Chicago Industrial Still Thriving Amid New Deliveries
The first quarter yielded a 20 basis-point drop in the vacancy rate and 1.6 million square feet of positive absorption amid a bevy of new deliveries, per Avison Young's new report.
Metropolitan Chicago’s 1.1 billion-square-foot industrial property sector continued to perform well during the first three months of the year, amid yet another quarter of robust construction activity, according to Avison Young’s Chicago First Quarter 2019 Industrial Market Report.
Currently, around 19.3 million square feet of industrial space is under construction in the Greater Chicago area. “The Chicago industrial market continues to show its ability to support this deep construction cycle and remain on a positive trajectory,” Chris Lydon, a principal in Avison Young’s Chicago office, said in a prepared statement.
Metro Chicago’s industrial market, which includes Southern Wisconsin and Northwestern Indiana, has been nothing if not consistent, logging its 19th consecutive quarter during which construction activity involved a minimum of 35 buildings totaling 10 million square feet.
Vacancy tightens despite new supply
Even with more than 2 million square feet of notable speculative product having delivered—including two buildings by Bridge Development Partners totaling roughly 465,000 square feet in Downers Grove in the I-88 Corridor—the vacancy rate fell for the ninth quarter in a row, decreasing 20 basis points from the fourth quarter of 2018 to 5.9 percent.
Prices in Chicagoland went on the rise as well, with the average asking rental rate going from roughly $4.75 to $4.90 per square foot. While leasing activity declined 13 percent quarter-over-quarter to 7.2 million square feet, net absorption remained high at 1.6 million square feet. “The market is being driven by demand from companies expanding or realigning their distribution and light manufacturing networks, as well as from the growing ecommerce sector,” Lydon noted in prepared remarks.
Submarket standouts
Southern Wisconsin was the hub of a great deal of activity in the first quarter.
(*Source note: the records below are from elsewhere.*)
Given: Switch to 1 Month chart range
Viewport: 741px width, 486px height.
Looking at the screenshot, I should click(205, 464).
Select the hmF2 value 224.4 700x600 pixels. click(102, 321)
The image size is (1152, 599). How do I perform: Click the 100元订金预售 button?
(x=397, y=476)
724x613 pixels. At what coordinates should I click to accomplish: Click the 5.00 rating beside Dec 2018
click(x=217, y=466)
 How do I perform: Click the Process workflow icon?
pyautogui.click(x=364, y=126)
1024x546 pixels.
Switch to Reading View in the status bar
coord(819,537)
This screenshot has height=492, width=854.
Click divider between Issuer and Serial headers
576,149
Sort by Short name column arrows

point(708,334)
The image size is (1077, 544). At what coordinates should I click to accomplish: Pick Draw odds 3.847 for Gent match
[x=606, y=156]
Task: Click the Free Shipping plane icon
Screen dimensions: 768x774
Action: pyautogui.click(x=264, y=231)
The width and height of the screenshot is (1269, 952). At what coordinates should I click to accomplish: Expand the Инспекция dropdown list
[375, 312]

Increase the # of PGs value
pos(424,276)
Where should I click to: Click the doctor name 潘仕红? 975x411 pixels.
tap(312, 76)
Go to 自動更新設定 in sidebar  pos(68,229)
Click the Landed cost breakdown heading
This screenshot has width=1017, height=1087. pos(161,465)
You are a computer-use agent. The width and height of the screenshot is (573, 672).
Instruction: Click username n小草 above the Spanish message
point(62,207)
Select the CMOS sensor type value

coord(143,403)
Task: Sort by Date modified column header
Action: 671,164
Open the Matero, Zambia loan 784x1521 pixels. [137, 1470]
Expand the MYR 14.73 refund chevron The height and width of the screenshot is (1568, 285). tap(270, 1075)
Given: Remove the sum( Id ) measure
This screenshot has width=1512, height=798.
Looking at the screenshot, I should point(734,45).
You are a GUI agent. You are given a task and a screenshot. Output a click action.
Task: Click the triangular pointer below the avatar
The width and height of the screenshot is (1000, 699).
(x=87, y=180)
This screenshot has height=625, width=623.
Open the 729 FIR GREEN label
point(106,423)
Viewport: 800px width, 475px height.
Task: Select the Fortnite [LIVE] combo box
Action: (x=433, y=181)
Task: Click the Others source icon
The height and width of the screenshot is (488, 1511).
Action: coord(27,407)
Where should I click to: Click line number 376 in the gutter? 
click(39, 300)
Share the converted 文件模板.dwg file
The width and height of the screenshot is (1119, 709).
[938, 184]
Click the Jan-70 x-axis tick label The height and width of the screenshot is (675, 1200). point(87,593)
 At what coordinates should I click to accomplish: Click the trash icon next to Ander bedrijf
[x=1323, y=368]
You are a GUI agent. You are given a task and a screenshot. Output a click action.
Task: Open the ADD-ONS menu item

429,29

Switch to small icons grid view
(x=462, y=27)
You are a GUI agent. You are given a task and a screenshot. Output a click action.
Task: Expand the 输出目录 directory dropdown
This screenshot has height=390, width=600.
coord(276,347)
German pharmaceutical company Fresenius Kabi, which maintains its North American headquarters in Lake Zurich, Ill., inked the largest lease of the period, signing on to occupy a 590,000-square-foot building to be developed by Venture One at Stateline 94 Corporate Park in Pleasant Prairie. The submarket was also home to the largest industrial building under construction, Darwin Realty & Development’s 1 million-square-foot speculative project due to reach completion in Kenosha in the fourth quarter.
The O’Hare submarket was buzzing as well, attracting attention for O’Hare International Airport’s new status as the busiest airport in the U.S. “This trend bodes well for the area Freight Forwarding and Cargo users that are located in the O’Hare submarket. This is also a trend that area developers take note of while assessing the market dynamics for their next O’Hare project,” Lydon told Commercial Property Executive.
O’Hare’s land prices, buoyed substantially over the last few years predominantly by data center development, continued to increase in the first quarter. “We’re now seeing a flurry of developers looking for last mile sites for ecommerce and it’s challenging to find. Developers typically want 10-acre sites to make their numbers work and it’s difficult to find that in such a strong infill location,” added Lydon. “At this point in time we believe that the going price for land within the O’Hare submarket is nearing the ceiling at upper $20s per square foot.”
In the Southern Wisconsin and O’Hare submarkets, and in metro Chicago in general, Avison Young expects positive momentum to continue for the long term.